Whats appears to happen in this context is that Storm supervisor resolves nimbus from whatever is configured in storm.yaml seeds/host the first time and from then on uses nimbus host name to download the topology artifacts.
If that is correct, DNS is mandatory for a cluster setup. This is far from ideal, specially when using containers in an orchestrated environment like kubernetes.
Current workaround i'm using is adding
storm.local.hostname: "<local.ip.value>"
to the storm.yaml
Thanks to #bastien who provided the tip on storm user mailing list
I ran into the similar issue. Turns out my firewall rules were blocking the supervisor ports. Make sure the supervisor and nimbus are able to talk to each other.

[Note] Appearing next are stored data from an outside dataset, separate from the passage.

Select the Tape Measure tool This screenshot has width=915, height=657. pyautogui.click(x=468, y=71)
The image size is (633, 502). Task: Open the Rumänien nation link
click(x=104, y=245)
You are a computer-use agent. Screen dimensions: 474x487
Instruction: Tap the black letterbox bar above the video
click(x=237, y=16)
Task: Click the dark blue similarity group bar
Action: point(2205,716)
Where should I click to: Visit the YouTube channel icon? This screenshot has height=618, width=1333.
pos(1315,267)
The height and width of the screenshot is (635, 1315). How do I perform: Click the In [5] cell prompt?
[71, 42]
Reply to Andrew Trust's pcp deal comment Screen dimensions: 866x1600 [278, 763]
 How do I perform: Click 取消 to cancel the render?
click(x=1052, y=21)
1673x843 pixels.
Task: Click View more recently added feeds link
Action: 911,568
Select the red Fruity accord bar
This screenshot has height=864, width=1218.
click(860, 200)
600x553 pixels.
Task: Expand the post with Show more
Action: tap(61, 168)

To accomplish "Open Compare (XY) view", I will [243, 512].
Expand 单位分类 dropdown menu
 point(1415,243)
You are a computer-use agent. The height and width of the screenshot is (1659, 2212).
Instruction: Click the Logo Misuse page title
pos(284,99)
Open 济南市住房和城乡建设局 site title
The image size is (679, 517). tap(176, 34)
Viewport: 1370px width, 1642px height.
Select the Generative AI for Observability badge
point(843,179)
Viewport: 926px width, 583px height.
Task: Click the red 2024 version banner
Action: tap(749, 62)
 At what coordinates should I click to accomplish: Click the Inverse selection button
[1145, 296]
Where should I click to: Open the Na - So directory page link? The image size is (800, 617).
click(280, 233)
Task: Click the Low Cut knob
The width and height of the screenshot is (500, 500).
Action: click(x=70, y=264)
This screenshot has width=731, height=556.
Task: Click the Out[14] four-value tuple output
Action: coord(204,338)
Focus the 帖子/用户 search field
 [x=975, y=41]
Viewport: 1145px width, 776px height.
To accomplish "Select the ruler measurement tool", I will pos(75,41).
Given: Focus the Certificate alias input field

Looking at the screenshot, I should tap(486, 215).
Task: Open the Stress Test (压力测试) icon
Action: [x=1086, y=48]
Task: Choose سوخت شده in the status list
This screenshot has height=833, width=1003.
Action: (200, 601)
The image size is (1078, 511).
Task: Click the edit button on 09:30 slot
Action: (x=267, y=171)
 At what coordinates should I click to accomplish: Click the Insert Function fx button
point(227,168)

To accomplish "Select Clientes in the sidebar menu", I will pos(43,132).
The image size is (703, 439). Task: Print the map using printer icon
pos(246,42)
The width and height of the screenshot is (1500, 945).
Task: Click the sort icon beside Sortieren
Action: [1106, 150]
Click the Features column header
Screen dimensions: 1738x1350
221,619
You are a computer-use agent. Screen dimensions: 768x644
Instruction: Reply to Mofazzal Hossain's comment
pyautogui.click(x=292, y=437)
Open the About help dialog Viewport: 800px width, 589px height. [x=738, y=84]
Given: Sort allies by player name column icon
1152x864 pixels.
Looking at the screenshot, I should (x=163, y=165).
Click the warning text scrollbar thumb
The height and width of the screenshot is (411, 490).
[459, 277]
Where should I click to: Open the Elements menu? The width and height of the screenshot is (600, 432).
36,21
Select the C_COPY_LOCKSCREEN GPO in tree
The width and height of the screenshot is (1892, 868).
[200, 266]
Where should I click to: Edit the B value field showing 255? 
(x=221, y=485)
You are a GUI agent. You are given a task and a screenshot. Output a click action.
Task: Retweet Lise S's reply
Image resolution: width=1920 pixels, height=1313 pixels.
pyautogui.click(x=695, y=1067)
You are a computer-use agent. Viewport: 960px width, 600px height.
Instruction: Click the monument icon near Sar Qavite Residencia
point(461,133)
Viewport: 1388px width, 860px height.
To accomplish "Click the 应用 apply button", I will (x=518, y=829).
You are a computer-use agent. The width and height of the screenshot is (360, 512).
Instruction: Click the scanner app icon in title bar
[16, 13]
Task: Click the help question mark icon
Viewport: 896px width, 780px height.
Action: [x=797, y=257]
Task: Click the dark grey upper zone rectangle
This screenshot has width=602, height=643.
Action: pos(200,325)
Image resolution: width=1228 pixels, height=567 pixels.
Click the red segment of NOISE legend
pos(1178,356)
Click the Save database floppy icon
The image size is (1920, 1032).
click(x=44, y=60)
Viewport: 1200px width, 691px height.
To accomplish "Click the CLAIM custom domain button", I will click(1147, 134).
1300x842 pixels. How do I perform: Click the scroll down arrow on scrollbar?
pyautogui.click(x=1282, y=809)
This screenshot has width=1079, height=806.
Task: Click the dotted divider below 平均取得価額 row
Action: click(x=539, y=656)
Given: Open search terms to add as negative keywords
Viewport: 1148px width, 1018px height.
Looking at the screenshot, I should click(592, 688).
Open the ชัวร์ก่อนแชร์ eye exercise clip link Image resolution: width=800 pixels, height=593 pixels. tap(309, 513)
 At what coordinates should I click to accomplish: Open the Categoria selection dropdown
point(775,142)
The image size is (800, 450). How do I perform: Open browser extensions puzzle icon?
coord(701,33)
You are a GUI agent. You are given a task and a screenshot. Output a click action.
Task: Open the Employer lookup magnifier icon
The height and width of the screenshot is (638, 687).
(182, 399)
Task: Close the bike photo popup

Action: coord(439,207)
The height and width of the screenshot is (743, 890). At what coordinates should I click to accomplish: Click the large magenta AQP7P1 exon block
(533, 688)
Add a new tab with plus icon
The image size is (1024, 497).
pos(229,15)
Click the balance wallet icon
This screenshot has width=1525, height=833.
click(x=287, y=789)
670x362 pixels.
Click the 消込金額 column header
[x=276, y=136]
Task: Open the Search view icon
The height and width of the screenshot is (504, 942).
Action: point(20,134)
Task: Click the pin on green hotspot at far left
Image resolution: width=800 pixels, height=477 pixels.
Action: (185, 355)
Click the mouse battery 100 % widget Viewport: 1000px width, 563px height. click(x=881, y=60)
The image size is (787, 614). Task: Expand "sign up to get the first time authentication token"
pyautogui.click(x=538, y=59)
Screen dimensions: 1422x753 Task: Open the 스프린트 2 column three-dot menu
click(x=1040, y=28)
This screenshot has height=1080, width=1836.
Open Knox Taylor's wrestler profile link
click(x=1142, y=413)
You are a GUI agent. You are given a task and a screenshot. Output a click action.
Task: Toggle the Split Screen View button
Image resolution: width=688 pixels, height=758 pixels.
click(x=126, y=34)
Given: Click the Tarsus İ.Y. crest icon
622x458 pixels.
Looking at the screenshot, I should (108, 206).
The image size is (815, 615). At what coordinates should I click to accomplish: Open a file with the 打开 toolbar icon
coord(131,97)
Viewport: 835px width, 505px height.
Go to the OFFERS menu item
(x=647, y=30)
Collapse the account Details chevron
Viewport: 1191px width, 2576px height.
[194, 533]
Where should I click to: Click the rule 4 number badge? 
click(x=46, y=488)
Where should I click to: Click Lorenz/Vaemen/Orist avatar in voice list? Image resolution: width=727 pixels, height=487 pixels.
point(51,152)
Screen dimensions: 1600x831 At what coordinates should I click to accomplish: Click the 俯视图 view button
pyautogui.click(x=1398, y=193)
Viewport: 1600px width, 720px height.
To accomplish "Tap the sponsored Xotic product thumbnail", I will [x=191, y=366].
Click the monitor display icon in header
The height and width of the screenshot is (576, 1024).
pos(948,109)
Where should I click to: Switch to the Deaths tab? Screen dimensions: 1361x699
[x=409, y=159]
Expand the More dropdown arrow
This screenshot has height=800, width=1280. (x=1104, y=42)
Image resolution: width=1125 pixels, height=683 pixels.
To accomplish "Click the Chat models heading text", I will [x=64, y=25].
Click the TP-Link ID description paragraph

I found that I need to have the hostnames of the boxes match what I was calling them in the /etc/hosts file
in host file i had
xxx.xxx.xxx.xxx nimbus
but the host name on the box was different and it was pulling the hostname from the os
changing the host name on the os of the nimbus server resolved my issue.